With this insight we proceed to the next problem. How could we determine if two scanners have scanned the same set of twelve beacons, as specified by the problem?

Here we need to get to a concept in graph theory - complete graph. It is a set of nodes with each node have edges connect to every other nodes. So if two scanners have scanned the same set of 12 beacons, we should be able to build a complete graph from these 12 beacons (nodes) and get all of its edge length matches. Now how many edge lengths should we be counting here? It is 12 chooses 2, so 66. So if we build an edge table (with all edge length between any two beacons) for the two scanner reports, and find there are 66 entries in the two tables matches, we can claim there is a very high likelihood that the two scanners have scanned the same set of twelve beacons.

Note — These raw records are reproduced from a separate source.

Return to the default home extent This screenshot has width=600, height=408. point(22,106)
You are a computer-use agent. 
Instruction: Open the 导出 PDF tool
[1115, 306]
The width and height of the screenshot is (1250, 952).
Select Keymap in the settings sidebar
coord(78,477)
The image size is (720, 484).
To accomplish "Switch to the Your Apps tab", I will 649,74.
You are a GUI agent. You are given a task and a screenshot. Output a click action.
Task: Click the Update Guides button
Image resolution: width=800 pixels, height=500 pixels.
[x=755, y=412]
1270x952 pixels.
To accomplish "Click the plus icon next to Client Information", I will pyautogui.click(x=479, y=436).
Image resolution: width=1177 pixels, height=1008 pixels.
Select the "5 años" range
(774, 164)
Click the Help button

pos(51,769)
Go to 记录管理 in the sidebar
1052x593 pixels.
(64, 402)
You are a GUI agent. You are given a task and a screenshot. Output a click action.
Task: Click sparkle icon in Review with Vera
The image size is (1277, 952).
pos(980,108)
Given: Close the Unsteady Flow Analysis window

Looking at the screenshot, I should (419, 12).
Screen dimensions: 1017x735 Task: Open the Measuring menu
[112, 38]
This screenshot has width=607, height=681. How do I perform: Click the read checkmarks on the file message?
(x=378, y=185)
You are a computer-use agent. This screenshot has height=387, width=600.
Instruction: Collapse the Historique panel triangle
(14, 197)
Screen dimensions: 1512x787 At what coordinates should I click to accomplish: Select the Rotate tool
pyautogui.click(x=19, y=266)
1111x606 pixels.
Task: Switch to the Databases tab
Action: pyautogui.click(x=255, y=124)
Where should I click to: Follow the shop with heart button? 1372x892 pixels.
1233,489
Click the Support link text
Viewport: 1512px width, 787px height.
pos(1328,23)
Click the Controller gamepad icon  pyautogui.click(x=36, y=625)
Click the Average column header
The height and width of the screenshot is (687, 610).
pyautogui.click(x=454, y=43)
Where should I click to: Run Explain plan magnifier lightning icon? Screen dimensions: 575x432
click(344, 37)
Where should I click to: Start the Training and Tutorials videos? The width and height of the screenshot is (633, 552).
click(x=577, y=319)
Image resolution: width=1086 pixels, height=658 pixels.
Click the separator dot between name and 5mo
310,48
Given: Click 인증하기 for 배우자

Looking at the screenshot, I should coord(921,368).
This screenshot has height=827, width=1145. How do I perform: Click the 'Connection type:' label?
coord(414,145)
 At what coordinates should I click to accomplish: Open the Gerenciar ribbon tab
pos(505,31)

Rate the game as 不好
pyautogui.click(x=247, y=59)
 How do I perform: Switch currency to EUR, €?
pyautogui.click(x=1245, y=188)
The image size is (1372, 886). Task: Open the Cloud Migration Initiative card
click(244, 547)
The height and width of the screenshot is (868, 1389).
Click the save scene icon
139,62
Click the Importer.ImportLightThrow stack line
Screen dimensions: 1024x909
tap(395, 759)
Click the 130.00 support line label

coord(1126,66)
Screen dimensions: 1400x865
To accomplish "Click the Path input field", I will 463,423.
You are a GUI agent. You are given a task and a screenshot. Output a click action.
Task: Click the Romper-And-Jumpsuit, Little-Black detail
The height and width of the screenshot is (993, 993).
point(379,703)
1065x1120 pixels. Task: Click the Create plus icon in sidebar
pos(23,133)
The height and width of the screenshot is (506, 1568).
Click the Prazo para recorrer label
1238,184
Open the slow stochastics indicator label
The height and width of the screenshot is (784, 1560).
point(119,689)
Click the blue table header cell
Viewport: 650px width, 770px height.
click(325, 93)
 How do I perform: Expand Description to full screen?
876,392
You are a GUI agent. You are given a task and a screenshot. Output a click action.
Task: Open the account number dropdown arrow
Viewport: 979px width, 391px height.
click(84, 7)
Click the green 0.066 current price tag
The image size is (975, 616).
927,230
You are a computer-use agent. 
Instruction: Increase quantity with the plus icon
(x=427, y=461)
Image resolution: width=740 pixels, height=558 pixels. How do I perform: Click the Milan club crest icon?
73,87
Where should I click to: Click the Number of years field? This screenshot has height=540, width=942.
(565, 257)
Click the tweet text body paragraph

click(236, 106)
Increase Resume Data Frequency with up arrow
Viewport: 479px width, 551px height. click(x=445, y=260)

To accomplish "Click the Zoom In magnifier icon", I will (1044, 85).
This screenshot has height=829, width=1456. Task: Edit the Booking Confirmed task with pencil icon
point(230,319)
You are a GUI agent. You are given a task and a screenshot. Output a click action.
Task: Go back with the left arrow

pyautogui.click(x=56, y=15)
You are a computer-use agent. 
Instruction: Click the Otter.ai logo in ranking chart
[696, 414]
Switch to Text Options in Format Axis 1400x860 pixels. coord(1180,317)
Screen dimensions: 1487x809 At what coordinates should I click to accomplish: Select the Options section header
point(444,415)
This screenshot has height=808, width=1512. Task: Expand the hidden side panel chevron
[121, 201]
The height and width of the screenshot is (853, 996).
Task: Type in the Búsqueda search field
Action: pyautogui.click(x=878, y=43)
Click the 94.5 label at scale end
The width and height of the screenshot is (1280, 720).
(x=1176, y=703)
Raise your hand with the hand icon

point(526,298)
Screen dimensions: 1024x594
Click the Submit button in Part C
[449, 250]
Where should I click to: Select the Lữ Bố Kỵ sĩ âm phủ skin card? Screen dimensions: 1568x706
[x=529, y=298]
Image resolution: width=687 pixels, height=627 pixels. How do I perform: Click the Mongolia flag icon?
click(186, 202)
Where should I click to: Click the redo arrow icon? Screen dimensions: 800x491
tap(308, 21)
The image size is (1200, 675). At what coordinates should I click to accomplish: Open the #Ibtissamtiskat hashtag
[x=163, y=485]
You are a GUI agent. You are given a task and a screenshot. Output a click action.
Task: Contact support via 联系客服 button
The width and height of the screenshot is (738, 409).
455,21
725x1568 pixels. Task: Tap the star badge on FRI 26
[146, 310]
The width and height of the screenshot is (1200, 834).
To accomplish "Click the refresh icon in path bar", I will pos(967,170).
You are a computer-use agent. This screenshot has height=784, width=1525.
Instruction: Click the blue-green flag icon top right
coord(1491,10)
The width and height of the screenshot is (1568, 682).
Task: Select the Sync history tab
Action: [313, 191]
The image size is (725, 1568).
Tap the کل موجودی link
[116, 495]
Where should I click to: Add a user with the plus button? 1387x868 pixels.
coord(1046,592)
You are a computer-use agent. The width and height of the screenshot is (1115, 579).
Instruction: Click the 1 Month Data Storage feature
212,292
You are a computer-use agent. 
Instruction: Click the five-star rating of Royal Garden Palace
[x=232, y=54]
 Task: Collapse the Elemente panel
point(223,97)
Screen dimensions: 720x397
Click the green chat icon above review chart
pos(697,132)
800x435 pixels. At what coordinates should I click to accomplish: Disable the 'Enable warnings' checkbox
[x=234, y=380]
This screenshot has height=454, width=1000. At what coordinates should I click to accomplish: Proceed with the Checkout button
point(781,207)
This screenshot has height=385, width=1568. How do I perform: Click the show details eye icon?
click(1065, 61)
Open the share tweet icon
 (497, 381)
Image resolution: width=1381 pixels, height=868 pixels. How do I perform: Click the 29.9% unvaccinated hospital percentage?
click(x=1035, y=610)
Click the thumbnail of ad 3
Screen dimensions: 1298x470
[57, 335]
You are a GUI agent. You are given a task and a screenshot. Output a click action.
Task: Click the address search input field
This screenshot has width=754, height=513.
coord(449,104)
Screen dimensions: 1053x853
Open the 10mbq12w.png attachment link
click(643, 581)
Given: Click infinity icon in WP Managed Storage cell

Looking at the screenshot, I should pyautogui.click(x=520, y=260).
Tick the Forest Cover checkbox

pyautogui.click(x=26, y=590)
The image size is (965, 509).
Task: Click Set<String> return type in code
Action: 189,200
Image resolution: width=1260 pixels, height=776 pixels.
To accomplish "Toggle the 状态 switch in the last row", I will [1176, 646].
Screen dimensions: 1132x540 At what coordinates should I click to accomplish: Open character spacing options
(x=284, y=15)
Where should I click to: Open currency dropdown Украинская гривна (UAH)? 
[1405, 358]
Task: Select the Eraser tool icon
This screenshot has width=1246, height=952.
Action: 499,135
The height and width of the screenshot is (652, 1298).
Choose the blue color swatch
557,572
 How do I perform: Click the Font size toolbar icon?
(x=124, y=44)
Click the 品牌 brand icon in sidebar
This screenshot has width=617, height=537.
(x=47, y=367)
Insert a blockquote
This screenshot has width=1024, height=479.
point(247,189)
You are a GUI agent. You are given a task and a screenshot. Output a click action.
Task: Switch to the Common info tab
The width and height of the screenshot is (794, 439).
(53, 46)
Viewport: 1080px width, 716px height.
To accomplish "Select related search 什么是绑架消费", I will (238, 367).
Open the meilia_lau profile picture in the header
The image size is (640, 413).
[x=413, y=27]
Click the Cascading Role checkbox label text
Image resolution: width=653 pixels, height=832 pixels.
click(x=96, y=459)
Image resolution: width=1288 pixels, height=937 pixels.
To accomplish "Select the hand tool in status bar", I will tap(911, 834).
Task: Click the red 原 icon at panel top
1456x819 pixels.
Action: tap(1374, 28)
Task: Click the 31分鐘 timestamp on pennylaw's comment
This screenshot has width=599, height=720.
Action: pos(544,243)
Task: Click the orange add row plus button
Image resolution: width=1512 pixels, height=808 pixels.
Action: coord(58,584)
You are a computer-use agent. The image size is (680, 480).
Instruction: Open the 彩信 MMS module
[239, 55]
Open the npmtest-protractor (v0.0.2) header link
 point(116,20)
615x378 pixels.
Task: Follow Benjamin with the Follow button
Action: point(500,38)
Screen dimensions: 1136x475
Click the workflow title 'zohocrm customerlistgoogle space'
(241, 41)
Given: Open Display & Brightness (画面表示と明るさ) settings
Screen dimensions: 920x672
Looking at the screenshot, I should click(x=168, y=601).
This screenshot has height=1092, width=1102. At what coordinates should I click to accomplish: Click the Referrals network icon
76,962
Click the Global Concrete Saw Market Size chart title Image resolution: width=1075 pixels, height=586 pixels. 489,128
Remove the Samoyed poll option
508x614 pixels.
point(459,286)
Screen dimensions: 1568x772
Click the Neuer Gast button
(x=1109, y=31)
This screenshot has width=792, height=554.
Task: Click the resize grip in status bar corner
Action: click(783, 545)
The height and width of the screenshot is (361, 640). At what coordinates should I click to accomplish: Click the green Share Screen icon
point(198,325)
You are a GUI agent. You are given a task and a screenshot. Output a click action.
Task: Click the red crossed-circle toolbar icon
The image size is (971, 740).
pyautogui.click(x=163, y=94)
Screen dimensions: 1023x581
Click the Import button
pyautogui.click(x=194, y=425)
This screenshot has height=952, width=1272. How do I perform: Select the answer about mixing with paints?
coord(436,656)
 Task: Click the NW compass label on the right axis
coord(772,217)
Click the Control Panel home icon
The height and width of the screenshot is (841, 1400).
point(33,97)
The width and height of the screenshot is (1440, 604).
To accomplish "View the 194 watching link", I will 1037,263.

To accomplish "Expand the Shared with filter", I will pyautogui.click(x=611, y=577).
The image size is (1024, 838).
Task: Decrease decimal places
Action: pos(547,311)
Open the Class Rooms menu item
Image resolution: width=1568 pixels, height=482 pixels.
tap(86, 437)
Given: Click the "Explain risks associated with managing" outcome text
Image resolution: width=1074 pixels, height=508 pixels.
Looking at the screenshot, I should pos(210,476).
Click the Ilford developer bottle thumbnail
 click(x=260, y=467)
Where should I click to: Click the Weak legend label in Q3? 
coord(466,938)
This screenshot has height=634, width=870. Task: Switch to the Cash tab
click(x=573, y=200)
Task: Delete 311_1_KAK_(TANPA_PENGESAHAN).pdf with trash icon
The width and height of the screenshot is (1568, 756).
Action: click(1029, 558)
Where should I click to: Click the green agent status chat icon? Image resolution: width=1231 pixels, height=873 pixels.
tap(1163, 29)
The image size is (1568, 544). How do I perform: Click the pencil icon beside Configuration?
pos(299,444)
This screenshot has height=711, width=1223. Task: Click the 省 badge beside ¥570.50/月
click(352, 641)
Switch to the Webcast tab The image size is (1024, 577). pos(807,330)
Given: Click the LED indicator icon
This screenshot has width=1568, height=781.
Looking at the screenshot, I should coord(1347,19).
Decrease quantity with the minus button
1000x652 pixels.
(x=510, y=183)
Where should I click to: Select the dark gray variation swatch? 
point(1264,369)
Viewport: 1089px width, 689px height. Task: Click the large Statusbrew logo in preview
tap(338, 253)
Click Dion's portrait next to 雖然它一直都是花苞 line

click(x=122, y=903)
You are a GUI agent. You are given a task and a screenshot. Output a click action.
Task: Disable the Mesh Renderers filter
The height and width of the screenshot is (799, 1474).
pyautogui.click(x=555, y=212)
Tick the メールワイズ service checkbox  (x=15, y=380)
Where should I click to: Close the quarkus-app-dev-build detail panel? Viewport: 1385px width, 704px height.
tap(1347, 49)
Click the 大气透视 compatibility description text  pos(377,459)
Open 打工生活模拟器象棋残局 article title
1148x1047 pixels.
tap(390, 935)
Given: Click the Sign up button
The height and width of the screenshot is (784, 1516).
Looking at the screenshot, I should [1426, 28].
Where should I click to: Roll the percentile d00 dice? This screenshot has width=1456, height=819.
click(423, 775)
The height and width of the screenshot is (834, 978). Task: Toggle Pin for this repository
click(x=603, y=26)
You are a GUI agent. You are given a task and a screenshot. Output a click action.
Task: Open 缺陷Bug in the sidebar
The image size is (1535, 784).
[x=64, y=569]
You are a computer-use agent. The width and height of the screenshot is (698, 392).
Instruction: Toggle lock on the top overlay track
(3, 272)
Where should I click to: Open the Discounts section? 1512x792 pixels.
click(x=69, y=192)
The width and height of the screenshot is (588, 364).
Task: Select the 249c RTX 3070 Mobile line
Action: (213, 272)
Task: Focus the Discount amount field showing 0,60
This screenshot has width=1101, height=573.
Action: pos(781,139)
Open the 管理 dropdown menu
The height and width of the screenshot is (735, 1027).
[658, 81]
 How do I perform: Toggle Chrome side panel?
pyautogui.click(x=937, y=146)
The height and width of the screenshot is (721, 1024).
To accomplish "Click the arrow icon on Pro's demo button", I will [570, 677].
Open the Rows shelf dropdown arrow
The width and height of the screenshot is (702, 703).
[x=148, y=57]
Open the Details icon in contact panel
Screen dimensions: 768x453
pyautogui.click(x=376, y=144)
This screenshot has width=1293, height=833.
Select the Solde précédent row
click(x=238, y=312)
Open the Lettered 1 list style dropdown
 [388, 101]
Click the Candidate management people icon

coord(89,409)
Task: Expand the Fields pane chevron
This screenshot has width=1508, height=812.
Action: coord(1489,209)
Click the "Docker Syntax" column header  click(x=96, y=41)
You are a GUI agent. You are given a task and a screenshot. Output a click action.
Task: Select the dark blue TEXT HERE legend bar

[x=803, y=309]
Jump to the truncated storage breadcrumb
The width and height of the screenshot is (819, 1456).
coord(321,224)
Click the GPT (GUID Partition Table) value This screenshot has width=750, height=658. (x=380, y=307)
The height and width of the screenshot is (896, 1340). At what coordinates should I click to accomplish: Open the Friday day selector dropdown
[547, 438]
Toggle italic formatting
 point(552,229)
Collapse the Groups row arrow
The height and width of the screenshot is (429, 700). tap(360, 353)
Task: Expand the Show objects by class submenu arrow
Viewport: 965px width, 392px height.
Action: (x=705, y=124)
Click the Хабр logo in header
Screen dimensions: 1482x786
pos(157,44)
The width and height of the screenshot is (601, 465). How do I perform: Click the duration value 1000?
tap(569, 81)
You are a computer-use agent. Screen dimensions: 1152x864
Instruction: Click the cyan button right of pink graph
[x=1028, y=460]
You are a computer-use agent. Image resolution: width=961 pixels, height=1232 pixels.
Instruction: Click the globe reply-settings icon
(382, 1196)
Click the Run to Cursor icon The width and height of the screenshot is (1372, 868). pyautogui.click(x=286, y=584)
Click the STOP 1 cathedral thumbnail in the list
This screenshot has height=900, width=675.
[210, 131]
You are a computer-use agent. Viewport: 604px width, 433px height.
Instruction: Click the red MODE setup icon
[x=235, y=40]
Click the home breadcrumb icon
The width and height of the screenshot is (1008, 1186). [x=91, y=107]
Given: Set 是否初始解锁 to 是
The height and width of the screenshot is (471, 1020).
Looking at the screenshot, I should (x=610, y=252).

Once we identify the set of 12 beacons, we can determine the orientation of the second scanner. Here we always use the first scanner as the baseline, meaning it is located at (0, 0, 0) with the [[1, 0, 0], [0, 1, 0], [0, 0, 1]] orientation matrix.) We apply all 24 orientations to four beacon coordinate and see which one will result to having the same vector displacement of the first scanner, then we can determine the location and orientation of the second scanner.

Using this methodology we can map out all beacon and scanner locations and the orientation of scanners iteratively.

Day 22: Reactor Reboot

The original problem. I learned two concepts in solving this puzzle. The first one is how to compute the area covered by multiple sets, without double counting, when they overlap with each others.

For instance, the following:

image

We know the total of area are:

Area A + Area B - Area A^B

Now with the following:

image

Area A + Area B + Area C - Area A^B - Area A^C - Area B^C + Area A^B^C

So with N set, following the pattern, it is:

Area A + Area B + .... Area N - Area A^B - Area A^C - .. Area A^N - Area B^C - ... + Area A^B^C + Area A^B^D + .... - ...

I then learned that this is the Inclusion-exclusion principle.

I stumbled upon another sub-problem when solving this puzzle, that is, given a set of items, efficiently generate all its combination and compute its n choose k combinations. I thought it will be fun to code that, so using the algorithm from Dr. James McCaffrey, I coded the algorithm and also the front end Combination App (source code) that you can play with.

Day 23: Amphipod

The original problem. This is a fun puzzle. I learn from sub-reddit that this is basically a shortest path problem and can be solved with Dijkstra's algorithm. So it is a refresher on coding that algorithm and encoding various game states into keys of nodes, with edge extended from the node as all its next possible moves, with the edge length as the move cost.

But in implementing Dijkstra's algorithm, with a large amount of possible states and edges, how do you efficiently get the next shortest path to try? This is when I learn the data structure about Indexed Priority Queue (IPQ) from this Youtube video.

The overall structure is shown as follow:

image

You use an index to represent its nodes' keys and corresponding edge costs. Then during the heap operations (swimming up or down), we just move the index around. So here is the implementation of indexed priority queue with test cases.


That's it on Advent of Code 2021. Overall it is a fun and intellectually challenging experience, and I am glad to finish all 2021 problems 😉.